[Supplied material]:
* * *
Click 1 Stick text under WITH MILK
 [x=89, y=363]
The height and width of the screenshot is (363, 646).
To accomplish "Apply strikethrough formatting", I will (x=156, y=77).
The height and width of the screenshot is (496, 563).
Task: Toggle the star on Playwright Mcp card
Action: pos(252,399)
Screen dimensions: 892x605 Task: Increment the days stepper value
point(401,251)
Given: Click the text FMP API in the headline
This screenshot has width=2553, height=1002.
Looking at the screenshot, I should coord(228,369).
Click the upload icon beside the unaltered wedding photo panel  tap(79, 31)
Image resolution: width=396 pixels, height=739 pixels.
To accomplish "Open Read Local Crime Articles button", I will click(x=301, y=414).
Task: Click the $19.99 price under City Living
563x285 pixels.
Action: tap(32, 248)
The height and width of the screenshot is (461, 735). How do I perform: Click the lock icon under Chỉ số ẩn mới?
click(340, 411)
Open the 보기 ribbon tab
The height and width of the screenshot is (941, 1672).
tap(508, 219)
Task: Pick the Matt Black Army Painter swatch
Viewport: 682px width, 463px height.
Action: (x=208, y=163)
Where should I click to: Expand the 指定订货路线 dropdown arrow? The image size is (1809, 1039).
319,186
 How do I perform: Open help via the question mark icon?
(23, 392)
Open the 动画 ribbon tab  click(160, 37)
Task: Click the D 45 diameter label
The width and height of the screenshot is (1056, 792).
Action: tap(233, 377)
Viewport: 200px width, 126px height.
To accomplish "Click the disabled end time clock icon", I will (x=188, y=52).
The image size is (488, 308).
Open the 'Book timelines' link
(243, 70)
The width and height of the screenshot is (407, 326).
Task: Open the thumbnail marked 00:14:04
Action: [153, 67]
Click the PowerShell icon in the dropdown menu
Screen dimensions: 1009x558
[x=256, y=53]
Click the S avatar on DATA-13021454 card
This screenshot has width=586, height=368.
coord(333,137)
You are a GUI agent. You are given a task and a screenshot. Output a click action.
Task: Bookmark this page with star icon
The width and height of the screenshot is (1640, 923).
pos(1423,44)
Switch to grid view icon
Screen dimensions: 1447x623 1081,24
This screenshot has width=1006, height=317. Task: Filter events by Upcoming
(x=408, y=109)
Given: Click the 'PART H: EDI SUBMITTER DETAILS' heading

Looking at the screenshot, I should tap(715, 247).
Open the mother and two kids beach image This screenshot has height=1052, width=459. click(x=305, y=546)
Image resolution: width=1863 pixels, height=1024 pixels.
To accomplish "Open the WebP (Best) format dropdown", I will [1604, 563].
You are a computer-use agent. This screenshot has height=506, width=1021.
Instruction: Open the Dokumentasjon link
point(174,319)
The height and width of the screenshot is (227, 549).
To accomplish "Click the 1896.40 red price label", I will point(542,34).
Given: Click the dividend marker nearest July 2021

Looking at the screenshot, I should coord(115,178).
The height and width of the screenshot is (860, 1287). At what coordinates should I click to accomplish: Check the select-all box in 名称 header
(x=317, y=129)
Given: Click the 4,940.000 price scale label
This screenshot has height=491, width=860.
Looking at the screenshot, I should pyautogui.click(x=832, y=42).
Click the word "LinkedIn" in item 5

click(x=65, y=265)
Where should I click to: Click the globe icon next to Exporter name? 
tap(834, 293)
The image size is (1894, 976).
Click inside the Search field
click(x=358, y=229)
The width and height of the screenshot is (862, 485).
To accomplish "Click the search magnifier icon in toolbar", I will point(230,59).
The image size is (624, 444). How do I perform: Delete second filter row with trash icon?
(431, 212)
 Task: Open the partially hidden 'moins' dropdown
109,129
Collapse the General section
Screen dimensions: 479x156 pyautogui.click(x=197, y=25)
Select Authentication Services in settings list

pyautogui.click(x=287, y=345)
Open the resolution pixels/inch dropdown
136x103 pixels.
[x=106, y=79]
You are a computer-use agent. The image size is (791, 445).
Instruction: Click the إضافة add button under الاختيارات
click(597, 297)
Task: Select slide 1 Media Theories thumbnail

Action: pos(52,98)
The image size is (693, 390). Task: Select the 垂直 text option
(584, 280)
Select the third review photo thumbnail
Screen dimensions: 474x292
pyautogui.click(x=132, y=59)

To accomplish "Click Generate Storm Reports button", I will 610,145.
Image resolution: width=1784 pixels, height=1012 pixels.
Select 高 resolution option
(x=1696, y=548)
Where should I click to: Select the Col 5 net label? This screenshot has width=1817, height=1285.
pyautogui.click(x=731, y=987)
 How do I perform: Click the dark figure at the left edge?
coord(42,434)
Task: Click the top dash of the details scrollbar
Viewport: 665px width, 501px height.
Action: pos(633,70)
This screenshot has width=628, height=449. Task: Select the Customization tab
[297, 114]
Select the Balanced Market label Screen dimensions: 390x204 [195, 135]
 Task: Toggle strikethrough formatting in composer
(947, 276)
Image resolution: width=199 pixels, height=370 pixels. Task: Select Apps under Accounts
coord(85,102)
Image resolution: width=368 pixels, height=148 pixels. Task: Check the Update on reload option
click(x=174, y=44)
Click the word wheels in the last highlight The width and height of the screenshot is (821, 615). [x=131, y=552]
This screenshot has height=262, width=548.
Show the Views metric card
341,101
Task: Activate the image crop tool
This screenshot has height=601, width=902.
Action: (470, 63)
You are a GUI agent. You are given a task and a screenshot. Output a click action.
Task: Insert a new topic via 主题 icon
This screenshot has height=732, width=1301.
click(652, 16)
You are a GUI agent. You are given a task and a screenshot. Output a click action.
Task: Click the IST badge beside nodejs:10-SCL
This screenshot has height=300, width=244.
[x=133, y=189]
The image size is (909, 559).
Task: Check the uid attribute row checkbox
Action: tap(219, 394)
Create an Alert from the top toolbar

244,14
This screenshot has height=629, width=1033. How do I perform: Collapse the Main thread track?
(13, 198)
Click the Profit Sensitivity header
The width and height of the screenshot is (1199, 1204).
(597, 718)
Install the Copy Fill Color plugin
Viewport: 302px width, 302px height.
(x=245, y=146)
* * *
[Given instruction]: Can you reproduce the listing lines exactly, from the one containing "Task: Pick the Matt Black Army Painter swatch" through the one containing "coord(333,137)", both included?

[Answer to this exercise]:
Task: Pick the Matt Black Army Painter swatch
Viewport: 682px width, 463px height.
Action: (x=208, y=163)
Where should I click to: Expand the 指定订货路线 dropdown arrow? The image size is (1809, 1039).
319,186
 How do I perform: Open help via the question mark icon?
(23, 392)
Open the 动画 ribbon tab  click(160, 37)
Task: Click the D 45 diameter label
The width and height of the screenshot is (1056, 792).
Action: tap(233, 377)
Viewport: 200px width, 126px height.
To accomplish "Click the disabled end time clock icon", I will (x=188, y=52).
The image size is (488, 308).
Open the 'Book timelines' link
(243, 70)
The width and height of the screenshot is (407, 326).
Task: Open the thumbnail marked 00:14:04
Action: [153, 67]
Click the PowerShell icon in the dropdown menu
Screen dimensions: 1009x558
[x=256, y=53]
Click the S avatar on DATA-13021454 card
This screenshot has width=586, height=368.
coord(333,137)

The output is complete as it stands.